Steel heavyweight Tata Steel on Tuesday reported a threefold jump in quarterly profit driven by higher steel prices and steady demand growth.

The Mumbai-based company posted a net profit of ₹3,116 crore for the quarter ended September, compared with ₹1,018 crore in the corresponding quarter last year.

“Domestic demand has been decently strong, over the last one month there’s been some concerns over the NBFC issue, but otherwise for a seasonally weak quarter demand growth has been decent,” said T.V. Narendran, MD and CEO of the company, said at press conference after the results were announced.

He also said that although there has been some slowdown in auto demand growth, overall the fundamentals seem quite strong with the government’s push on infrastructure.

The company’s consolidated revenue from operations rose 34% year-on-year to ₹43,544 crore from ₹32,464 crore a year ago, while consolidated deliveries grew 15% and 13% sequentially to 7.42 million tonnes.

Tata Steel India’s deliveries, which includes Tata Steel standalone and Bhushan Steel, stood at 4.32 million tonnes. India deliveries now contribute 58% of the total group deliveries, the company said in a statement.

Speaking to the media, the management said that with Chinese imports coming down to a more comfortable level and the Indian government’s focus on infrastructure spending, the outlook for demand in the country was positive.

“Chinese demand has grown at 7% plus for the last eight months while their production has grown at around 6%. So China is exporting less,” Narendran said.

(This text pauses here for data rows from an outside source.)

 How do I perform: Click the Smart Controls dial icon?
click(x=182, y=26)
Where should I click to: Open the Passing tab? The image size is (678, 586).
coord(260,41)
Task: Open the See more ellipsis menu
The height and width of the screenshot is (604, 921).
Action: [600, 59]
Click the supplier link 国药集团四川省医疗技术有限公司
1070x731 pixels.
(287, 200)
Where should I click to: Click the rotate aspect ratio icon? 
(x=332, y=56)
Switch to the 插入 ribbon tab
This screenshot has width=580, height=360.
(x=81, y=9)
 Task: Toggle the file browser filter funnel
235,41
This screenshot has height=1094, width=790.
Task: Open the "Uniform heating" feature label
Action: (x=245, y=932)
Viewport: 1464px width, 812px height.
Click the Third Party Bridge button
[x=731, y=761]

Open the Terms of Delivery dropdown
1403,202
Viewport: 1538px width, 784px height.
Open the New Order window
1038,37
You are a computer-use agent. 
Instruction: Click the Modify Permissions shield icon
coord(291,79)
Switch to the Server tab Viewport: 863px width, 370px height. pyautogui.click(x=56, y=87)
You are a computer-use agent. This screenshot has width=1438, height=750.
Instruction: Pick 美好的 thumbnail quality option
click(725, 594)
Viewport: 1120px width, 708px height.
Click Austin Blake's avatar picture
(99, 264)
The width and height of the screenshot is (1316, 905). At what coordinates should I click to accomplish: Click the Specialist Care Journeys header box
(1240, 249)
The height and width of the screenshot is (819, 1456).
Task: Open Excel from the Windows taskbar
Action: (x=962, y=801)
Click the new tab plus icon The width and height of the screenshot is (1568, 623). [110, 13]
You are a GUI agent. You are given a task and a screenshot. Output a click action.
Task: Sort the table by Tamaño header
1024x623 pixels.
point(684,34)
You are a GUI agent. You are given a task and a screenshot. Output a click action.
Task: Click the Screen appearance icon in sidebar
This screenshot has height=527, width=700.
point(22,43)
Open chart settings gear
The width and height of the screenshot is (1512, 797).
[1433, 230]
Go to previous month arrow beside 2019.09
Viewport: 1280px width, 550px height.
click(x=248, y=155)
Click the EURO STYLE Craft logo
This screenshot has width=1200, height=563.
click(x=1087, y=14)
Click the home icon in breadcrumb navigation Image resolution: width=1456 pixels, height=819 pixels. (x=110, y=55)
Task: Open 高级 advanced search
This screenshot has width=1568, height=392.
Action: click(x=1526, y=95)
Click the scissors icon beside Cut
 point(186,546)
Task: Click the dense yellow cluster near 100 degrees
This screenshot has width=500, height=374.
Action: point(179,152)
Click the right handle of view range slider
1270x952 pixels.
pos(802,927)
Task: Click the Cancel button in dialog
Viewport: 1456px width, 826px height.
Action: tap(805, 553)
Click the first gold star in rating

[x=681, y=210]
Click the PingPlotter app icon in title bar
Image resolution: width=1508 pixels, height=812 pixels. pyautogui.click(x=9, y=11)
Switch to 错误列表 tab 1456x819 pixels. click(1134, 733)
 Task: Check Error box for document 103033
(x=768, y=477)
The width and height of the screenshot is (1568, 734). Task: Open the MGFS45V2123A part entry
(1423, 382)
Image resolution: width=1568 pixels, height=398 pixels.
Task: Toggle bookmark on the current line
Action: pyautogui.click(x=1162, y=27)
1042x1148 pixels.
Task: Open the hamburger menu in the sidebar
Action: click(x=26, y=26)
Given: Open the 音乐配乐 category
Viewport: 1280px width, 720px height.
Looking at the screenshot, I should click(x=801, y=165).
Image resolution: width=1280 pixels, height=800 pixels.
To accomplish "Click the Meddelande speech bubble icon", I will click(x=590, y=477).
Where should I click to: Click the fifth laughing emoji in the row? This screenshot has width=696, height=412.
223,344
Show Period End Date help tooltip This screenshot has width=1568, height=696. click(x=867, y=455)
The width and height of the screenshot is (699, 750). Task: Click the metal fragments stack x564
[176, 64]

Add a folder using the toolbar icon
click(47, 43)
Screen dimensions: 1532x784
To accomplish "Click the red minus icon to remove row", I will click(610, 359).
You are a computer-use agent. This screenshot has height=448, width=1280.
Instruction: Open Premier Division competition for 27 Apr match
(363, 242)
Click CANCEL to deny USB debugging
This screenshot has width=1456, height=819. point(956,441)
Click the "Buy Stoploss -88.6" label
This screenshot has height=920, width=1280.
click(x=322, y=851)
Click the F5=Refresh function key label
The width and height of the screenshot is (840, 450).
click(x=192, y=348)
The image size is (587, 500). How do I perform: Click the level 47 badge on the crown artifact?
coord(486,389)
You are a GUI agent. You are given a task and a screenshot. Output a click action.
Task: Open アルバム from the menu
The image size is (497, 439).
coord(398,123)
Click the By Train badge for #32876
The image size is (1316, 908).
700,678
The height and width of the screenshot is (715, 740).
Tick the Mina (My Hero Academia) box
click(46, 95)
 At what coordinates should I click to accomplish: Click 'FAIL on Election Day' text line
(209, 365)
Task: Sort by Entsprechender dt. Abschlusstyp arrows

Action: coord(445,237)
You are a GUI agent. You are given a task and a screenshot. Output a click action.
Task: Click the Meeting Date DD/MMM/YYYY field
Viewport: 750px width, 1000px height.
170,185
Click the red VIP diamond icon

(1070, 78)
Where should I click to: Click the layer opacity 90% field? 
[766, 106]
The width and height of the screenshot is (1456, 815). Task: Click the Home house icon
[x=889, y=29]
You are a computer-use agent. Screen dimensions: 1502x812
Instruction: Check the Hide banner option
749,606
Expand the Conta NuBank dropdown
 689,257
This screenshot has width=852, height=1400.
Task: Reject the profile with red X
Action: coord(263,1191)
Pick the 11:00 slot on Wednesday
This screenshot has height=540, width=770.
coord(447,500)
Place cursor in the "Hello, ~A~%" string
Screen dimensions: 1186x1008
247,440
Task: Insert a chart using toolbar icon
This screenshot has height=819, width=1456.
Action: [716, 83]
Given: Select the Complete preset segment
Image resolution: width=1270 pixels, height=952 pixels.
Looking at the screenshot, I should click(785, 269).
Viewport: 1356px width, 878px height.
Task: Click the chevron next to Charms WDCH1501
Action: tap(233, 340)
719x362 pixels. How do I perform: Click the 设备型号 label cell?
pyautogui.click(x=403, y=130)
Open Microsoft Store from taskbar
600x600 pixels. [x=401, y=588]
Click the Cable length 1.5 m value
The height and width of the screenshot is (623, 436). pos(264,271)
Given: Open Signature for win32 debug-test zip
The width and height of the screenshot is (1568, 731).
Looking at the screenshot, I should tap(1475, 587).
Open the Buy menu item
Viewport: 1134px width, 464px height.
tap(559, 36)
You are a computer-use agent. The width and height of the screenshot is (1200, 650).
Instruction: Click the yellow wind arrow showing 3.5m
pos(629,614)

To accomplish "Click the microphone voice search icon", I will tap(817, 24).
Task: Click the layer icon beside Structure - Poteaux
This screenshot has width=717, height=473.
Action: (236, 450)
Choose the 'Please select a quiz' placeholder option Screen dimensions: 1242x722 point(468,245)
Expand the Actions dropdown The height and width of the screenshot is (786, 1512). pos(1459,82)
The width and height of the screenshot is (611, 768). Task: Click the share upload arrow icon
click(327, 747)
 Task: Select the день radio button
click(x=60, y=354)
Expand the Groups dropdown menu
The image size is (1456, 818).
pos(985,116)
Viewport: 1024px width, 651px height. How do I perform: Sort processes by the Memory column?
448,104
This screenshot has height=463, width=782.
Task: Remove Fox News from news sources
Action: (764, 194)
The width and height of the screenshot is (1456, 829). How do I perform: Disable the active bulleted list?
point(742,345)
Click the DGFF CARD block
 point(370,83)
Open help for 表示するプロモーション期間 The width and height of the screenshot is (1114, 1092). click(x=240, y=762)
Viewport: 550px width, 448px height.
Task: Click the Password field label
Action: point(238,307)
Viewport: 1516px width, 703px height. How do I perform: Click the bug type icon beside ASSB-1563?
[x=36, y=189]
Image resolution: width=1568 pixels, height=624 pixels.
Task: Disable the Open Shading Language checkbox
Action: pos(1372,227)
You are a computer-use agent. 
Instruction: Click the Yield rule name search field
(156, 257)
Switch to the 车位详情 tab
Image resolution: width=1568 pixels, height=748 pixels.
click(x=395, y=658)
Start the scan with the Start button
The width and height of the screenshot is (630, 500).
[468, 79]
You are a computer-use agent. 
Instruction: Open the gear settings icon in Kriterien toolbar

He also said that overall macroeconomic conditions have supported growth.

“The trade war actions caused steel prices to rise up 20-25% in the U.S. within a short period of time. Good macro conditions and strong demand growth have reduced the impact of these trade war actions,” he said, adding that a weaker rupee has given some comfort against imports.

The management said that there have been some concerns over rising Turkish imports into the European Union, but the European Commission is taking steps and protections are in place.

When asked about the company’s bid for Bhushan Power and Steel, Narendran said that the process has been compromised. “If a process has been laid out it should be followed. We did that with Electrosteel Steels; we did not change our bid when someone else had a higher bid,” he said, adding that Tata Steel will stand by its earlier bid.

In August, JSW Steel had revised its bid for the debt-laden company before lenders voted on Tata Steel’s bid of ₹17,000 crore, changing it to ₹19,700 crore from ₹11,000 crore earlier.

On ArcelorMittal entering India, the management said it was ready to up the ante and compete with world class players and that the Indian industry will only benefit from global giants coming in as demand is only set to grow from here onward.

Tata Steel’s stock closed over a percent higher at ₹589.15 on the BSE on Tuesday ahead of the results.